What if you NEED money?
It's called savings. It's called my Bachelor's Degree. It's called Uber, and Target and making latte's at Starbucks if it comes to it.
I decided that by hanging on to that one back up plan, I was not doing myself any favors. I was planning to fail.
Last year, I admit, was an experiment. I had always said that if I had more TIME, I could make blogging work.
Well, I had it last year, and I made it work.
And to be honest, now that I've seen the light outside of the tunnel, I realize just how miserable I really was.
Nursing was a joy. It was my favorite thing. I loved seeing babies come into the world, I loved the adrenaline rush. I loved it with everything in me. It was THE thing for me.
And then it wasn't.
Or rather it wasn't that thing for me and my family.
We are happy. Deliriously so. And now I see that when Mama is happy, it flows down to the rest of the family.
So it wasn't hard to simply let it go.
So My back up plan?
To live my life.
This was my 5 minute Stream of Consciousness Sunday post. It’s five minutes of your time and a brain dump.
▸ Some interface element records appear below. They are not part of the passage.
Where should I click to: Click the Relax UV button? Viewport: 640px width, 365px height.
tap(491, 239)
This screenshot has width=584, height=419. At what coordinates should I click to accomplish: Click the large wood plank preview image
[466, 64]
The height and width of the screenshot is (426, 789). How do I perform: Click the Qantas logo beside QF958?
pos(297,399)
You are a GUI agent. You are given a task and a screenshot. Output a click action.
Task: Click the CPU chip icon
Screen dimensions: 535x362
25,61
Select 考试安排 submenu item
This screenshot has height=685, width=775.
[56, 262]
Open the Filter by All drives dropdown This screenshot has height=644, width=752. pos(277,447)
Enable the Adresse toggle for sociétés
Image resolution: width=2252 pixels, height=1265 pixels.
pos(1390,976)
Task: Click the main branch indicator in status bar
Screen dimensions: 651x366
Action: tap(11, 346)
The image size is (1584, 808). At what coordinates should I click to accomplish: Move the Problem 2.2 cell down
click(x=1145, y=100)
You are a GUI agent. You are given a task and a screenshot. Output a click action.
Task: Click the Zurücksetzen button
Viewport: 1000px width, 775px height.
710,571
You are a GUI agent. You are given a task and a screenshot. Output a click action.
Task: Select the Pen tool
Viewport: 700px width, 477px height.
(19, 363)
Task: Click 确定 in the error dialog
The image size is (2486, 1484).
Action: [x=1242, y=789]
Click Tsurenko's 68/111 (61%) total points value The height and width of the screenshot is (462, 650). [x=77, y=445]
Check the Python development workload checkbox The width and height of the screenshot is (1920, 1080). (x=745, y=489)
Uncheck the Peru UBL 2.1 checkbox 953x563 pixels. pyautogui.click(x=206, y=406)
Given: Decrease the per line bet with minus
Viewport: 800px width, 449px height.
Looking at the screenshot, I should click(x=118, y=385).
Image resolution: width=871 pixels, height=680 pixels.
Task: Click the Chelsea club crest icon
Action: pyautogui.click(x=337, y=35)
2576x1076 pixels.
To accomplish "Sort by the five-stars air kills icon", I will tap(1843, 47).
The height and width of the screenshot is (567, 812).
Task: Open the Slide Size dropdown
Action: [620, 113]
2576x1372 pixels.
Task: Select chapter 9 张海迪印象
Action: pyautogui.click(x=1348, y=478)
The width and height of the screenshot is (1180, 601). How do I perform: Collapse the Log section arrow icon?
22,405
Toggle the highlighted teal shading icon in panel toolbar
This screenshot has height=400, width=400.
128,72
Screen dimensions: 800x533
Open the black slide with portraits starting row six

Want to try it? Here are the rules…
- Set a timer and write for 5 minutes.
- Write an intro to the post if you want but don’t edit the post. This is writing in the raw.
- Publish it somewhere. Anywhere. The back door to your blog if you want. But make it accessible.
Disclaimer: this took me 8 minutes, but it was still in the spirit of SOC Sunday because it's unedited and raw. I just added the photo and hit publish.